Records from a dataset:
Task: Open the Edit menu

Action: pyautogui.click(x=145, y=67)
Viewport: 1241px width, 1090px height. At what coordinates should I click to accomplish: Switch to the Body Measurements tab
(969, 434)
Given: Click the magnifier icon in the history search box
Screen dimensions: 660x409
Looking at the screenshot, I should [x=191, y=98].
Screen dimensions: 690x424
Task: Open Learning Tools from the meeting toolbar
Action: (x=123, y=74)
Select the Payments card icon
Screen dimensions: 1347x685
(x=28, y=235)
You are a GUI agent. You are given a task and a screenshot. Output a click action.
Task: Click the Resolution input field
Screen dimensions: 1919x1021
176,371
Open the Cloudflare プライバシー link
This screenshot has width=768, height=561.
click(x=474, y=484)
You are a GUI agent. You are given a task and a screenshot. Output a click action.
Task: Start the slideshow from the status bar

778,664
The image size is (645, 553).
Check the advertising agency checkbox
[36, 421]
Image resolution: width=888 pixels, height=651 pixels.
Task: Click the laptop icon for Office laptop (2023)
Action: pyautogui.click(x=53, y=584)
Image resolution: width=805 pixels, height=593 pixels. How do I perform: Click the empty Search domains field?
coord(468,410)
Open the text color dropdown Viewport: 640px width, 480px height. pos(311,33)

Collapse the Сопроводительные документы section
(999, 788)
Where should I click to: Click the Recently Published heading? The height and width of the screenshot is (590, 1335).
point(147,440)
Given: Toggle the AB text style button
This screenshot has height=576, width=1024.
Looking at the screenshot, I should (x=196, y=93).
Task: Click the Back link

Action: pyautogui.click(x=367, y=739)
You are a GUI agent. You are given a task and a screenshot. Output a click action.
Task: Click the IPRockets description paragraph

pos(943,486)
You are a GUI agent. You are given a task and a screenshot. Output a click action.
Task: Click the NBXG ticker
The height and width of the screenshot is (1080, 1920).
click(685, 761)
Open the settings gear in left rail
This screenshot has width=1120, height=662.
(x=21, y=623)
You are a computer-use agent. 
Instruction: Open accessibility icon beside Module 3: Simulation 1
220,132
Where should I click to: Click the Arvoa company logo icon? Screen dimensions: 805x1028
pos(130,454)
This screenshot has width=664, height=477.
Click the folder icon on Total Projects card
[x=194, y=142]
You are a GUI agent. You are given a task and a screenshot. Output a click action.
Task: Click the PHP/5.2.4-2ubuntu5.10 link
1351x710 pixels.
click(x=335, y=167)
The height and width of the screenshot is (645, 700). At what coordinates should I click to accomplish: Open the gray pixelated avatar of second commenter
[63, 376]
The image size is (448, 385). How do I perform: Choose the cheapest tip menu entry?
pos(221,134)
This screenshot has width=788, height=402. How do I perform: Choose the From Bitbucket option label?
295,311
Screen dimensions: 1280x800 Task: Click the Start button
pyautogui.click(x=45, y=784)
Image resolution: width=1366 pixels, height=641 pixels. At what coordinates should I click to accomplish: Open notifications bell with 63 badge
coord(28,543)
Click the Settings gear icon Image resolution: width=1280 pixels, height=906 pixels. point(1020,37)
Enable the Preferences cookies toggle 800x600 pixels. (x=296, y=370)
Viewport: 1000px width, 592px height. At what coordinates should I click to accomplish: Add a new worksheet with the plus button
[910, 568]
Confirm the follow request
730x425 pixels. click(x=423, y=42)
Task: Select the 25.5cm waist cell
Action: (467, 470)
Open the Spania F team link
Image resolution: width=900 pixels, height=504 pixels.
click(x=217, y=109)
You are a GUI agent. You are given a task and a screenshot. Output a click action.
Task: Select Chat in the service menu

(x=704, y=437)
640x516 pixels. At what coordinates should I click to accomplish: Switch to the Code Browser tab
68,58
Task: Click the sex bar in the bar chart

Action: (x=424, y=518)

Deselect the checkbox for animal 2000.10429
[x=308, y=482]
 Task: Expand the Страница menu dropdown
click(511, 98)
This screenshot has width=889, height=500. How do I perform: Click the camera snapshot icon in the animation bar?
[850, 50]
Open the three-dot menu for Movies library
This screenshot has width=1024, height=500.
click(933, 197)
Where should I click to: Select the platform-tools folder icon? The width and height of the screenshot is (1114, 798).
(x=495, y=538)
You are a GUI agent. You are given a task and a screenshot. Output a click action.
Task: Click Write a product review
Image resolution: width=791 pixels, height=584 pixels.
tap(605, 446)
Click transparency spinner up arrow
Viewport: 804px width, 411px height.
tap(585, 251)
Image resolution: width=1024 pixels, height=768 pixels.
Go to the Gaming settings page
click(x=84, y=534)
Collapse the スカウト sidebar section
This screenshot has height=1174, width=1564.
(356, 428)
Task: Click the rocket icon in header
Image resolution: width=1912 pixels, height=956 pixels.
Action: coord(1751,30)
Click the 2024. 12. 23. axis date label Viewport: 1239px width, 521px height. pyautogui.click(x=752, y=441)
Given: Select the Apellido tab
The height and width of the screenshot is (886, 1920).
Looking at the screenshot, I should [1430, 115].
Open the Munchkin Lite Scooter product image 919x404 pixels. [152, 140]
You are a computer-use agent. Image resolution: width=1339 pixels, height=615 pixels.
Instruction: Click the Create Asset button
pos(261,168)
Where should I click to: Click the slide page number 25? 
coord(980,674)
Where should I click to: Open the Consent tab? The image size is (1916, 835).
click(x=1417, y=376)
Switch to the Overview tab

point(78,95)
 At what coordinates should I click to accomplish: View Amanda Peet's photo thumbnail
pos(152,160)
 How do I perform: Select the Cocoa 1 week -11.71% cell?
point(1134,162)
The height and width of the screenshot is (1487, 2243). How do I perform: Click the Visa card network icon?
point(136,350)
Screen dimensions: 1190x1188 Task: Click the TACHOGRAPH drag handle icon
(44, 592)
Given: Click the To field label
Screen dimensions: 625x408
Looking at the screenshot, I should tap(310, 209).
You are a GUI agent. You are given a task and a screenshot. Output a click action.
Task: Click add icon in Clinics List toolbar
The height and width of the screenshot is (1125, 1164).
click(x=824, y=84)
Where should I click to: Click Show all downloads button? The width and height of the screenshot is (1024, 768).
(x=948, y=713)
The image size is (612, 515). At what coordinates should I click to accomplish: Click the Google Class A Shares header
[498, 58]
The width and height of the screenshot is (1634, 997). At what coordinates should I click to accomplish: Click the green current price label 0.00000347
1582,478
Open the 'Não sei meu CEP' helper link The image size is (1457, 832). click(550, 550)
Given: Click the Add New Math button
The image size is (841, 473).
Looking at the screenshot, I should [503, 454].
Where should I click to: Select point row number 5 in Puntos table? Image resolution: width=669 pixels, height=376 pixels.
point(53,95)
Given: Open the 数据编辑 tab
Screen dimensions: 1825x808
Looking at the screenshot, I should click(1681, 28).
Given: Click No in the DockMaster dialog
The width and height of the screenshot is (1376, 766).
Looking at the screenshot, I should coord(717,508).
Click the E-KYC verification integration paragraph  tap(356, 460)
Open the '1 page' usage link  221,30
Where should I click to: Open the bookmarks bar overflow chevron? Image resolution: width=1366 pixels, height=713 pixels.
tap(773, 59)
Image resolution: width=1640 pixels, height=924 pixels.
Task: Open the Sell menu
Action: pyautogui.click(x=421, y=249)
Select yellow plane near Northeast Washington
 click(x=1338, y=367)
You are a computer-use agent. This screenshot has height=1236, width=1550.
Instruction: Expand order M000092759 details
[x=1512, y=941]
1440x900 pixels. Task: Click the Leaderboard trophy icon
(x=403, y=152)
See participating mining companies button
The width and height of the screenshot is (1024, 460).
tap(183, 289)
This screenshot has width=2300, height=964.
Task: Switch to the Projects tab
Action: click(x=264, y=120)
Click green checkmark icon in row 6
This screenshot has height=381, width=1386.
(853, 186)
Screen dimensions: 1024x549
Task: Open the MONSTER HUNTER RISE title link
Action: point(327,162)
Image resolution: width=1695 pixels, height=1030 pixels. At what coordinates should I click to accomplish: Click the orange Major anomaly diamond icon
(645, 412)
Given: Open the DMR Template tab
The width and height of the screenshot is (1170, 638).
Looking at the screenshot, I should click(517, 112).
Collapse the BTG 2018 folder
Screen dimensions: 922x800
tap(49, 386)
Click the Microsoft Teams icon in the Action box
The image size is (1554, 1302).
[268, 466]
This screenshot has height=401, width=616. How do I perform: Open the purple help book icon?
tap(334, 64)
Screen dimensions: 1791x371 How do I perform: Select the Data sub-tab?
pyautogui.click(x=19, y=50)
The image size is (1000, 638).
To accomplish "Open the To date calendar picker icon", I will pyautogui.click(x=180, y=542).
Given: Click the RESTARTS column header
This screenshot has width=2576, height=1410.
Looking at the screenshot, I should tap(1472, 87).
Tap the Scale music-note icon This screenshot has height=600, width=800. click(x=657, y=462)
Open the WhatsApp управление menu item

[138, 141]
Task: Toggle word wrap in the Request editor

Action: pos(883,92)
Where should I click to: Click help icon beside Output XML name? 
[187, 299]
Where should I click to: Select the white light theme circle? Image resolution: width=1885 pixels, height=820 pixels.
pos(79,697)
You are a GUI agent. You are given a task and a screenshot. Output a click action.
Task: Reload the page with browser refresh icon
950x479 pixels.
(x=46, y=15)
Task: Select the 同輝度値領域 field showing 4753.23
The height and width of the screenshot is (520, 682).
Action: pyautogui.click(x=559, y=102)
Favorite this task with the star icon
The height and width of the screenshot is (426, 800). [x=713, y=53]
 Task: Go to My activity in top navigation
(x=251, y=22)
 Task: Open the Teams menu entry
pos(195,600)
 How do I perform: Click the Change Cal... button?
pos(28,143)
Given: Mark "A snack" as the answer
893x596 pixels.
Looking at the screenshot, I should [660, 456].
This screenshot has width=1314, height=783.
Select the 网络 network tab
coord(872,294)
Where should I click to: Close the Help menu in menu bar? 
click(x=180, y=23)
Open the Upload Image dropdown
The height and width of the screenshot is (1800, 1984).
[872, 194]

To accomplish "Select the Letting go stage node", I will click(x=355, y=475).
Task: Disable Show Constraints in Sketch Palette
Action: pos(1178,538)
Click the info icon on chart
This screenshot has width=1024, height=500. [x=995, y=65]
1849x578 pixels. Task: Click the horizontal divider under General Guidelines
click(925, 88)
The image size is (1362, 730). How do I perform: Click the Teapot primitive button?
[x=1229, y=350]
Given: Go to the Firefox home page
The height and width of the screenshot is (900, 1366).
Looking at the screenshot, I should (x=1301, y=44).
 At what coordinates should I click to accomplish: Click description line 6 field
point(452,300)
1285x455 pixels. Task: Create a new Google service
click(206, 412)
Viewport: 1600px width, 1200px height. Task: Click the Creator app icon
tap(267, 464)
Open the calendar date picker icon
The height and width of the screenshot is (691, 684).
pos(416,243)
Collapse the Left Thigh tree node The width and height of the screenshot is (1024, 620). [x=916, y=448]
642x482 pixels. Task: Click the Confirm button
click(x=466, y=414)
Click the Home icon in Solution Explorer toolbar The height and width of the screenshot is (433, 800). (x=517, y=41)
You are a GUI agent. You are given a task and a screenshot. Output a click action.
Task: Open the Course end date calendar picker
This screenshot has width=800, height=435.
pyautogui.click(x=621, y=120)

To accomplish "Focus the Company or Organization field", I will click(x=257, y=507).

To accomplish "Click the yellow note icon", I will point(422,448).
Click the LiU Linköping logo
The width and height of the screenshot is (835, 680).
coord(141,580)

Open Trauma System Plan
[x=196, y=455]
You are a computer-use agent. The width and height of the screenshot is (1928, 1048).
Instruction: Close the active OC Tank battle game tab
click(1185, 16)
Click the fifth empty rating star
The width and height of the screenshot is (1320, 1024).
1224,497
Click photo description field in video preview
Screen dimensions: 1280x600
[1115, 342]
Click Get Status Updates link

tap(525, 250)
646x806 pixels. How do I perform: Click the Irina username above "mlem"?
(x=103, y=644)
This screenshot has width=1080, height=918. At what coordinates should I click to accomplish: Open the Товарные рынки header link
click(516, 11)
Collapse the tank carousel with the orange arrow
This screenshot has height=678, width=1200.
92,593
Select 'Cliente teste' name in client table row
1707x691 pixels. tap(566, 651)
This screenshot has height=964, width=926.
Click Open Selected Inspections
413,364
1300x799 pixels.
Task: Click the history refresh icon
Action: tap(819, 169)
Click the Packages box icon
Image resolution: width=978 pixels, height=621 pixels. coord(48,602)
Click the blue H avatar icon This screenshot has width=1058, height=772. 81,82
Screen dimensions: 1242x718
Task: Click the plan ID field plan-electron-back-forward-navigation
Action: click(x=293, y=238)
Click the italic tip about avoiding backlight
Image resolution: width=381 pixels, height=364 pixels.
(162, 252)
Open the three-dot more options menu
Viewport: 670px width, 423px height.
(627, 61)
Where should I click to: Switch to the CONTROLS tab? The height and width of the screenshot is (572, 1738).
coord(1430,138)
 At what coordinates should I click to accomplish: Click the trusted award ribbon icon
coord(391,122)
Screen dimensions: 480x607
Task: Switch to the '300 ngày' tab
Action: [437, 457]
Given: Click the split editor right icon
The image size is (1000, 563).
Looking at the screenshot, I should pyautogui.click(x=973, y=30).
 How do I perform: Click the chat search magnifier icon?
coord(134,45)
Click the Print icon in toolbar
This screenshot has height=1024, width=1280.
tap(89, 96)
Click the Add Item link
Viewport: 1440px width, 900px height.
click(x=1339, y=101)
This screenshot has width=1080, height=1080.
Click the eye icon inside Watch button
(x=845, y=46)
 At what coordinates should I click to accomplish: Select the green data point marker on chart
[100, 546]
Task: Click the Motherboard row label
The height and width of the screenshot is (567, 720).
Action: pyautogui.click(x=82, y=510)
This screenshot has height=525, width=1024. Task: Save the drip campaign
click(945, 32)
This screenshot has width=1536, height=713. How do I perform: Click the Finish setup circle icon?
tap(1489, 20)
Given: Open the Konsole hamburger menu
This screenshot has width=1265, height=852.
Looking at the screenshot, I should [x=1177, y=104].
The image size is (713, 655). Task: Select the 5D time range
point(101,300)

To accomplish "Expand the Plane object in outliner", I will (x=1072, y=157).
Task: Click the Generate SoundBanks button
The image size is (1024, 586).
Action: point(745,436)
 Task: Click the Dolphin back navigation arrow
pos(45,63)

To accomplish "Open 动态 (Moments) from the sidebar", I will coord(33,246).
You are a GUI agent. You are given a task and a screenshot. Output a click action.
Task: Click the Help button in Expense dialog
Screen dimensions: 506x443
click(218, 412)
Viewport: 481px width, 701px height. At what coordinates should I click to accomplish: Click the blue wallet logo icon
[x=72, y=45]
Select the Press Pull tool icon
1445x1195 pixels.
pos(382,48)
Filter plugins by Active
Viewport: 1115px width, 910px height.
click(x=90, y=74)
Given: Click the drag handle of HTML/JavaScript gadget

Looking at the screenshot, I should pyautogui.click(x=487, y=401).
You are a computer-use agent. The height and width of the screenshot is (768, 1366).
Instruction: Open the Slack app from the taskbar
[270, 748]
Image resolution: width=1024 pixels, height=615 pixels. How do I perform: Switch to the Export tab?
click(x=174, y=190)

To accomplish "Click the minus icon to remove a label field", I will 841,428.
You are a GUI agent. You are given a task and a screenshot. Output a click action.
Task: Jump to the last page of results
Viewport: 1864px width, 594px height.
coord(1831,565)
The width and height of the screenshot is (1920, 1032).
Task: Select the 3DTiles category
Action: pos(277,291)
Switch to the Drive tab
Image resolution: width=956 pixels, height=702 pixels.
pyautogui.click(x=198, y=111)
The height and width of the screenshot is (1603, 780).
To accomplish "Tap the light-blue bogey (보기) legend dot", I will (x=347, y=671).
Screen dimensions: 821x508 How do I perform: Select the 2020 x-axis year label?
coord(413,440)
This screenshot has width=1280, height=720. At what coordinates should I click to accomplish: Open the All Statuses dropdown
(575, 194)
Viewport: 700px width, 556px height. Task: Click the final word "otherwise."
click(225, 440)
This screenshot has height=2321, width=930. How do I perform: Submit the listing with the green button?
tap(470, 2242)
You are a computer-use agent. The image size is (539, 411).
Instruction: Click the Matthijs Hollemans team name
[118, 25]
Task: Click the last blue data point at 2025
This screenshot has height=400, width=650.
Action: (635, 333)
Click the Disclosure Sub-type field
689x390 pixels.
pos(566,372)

> TRY IT: What lines above contain "picker"? Copy them out.

> YOUR RESPONSE:
To accomplish "Open the To date calendar picker icon", I will pyautogui.click(x=180, y=542).
Open the calendar date picker icon
Task: Open the Course end date calendar picker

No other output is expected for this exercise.